Llévalo al DIF dice la gente indolente

Sí, ya sé que enseguida podrán decir que podemos acudir al DIF y toda esa patraña que constantemente con desconsuelo oímos, pero ante un DIF sin gente capacitada que solamente se encuentra ahí por cobrar un sueldo, nuestros hijos se encuentran sumamente desprotegidos y expuestos a todo tipo de abusos y maltratos, y nuestro amor de madre nos exhorta a que nuestros hijos no vayan a lugares tan corruptos como esos.

Nuestra labor es de toda la vida

Con los años nos tenemos que aguantar todas las enfermedades que por estrés se nos van acumulando y además seguir cuidando de nuestros hijos.

Quienes cuentan con recursos contratan personas que pueden auxiliar con los discapacitados físicos ¡pero siempre bajo la supervisión de la madre!, quienes no cuentan con los recursos para contratar a nadie tienen que seguir haciendo todo el trabajo solas, aunque los años y los achaques se acumulen en el cuerpo.

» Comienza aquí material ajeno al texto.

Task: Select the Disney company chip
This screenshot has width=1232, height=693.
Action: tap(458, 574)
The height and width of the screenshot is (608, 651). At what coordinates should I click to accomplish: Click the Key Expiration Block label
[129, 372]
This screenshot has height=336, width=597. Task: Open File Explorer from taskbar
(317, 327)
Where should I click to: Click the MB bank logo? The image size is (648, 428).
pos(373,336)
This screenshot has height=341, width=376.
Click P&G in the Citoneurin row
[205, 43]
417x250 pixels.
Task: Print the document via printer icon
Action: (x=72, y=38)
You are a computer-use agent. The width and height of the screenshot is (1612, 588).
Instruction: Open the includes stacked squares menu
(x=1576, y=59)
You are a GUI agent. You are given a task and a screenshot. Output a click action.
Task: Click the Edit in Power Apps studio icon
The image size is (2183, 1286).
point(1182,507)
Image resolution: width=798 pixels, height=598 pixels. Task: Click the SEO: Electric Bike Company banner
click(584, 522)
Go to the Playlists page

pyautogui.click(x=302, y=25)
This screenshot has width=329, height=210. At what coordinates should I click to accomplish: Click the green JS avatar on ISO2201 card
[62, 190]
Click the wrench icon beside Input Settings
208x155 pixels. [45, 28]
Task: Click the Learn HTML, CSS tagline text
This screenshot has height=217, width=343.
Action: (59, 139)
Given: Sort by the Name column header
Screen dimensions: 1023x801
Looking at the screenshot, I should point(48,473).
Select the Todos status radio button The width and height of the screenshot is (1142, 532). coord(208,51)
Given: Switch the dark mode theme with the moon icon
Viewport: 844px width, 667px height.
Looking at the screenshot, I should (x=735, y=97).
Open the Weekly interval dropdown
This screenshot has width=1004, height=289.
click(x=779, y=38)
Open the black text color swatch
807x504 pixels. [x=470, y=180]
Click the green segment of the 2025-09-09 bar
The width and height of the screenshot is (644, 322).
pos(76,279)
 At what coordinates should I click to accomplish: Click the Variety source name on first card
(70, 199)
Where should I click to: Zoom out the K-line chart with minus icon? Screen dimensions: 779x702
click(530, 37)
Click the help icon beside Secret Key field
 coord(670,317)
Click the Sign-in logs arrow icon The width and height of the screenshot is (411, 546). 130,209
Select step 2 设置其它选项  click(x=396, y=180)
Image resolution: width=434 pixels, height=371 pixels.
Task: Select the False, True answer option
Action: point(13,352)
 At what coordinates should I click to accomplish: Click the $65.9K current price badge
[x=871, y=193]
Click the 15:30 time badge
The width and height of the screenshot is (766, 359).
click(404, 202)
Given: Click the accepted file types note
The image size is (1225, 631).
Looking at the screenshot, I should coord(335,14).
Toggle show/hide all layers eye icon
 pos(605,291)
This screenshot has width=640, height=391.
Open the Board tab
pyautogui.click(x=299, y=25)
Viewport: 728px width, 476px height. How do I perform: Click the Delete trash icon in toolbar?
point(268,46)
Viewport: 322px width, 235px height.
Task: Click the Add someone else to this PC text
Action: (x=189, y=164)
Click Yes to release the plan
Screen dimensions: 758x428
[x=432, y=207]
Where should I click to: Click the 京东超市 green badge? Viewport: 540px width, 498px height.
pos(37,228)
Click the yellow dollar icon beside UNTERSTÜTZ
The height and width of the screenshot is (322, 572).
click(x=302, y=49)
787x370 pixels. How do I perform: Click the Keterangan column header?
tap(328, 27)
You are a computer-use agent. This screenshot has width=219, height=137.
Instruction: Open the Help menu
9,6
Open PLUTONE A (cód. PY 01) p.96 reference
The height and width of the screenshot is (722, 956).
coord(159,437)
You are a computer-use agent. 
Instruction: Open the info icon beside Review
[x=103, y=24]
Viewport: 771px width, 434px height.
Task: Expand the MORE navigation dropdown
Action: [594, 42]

Es una tarea desgastante y penosa, y una labor por demás loable la de esas mujeres que amorosamente siguen cuidando de sus hijos hasta el fin de sus días. Para quienes tenemos hijos neurológicamente discapacitados cumplimos nuestra labor con el mismo amor, sólo que a nosotras se nos agrega una dificultad más: nuestros amados hijos necesitan un trato muy especial, sobre todo porque tenemos que cuidar cómo nos expresamos tanto verbal como corporalmente, pues cualquier detalle de nuestra personalidad les puede provocar enfado y alteraciones, por lo que nos tenemos que volver invisibles.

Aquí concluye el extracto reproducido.